■ **Task requirements**
Name each property of a relation that the relations exercise below defines, and give the definition it states for each.

■ **Excerpt to read**
=== Section Start ===

Question

If $$A=\{1,2,3,4\}$$, give an example of a relation $$\mathscr{R}$$ on $$A$$ that is a) reflexive and symmetric, but not transitive b) reflexive and transitive, but not symmetric c) symmetric and transitive, but not reflexive

Answer

## Question1.a:

**step1 Define a relation that is reflexive and symmetric, but not transitive**

We need to construct a relation $$\mathscr{R}$$ on the set $$A=\{1,2,3,4\}$$ such that it satisfies reflexivity and symmetry, but fails transitivity. A relation is reflexive if every element is related to itself, symmetric if whenever 'a' is related to 'b', 'b' is also related to 'a', and transitive if whenever 'a' is related to 'b' and 'b' is related to 'c', then 'a' is also related to 'c'.

=== Section End ===

■ **Source data**
=== Section Start ===

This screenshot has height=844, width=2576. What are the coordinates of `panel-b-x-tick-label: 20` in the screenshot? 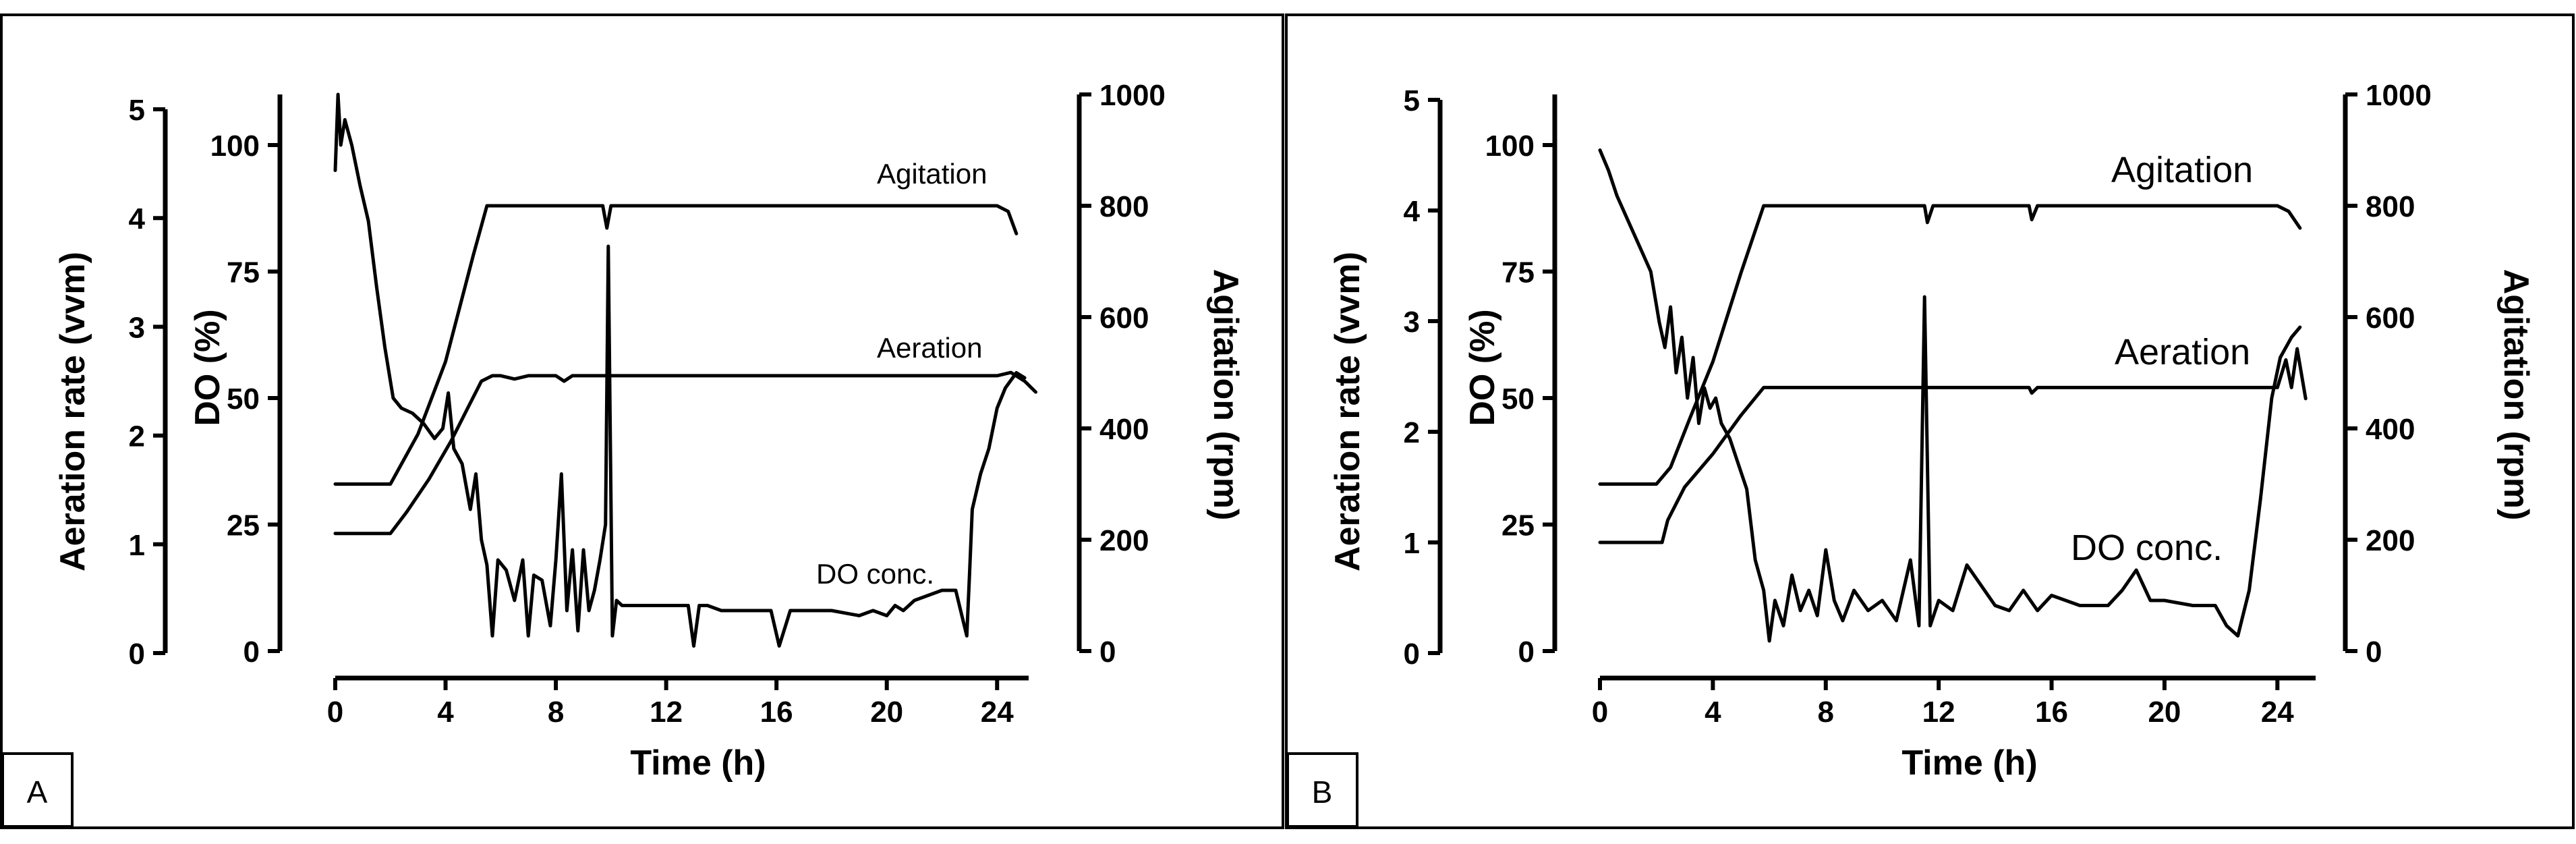 It's located at (2164, 712).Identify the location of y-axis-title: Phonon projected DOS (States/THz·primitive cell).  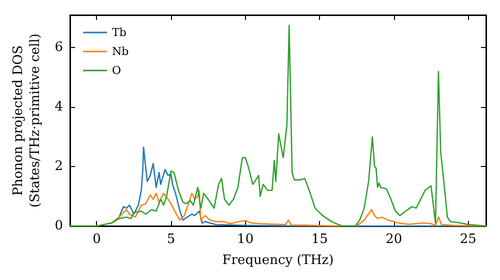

=== Section End ===

■ **Reply to the task**
- Reflexive: every element is related to itself.
- Symmetric: whenever 'a' is related to 'b', 'b' is also related to 'a'.
- Transitive: whenever 'a' is related to 'b' and 'b' is related to 'c', then 'a' is also related to 'c'.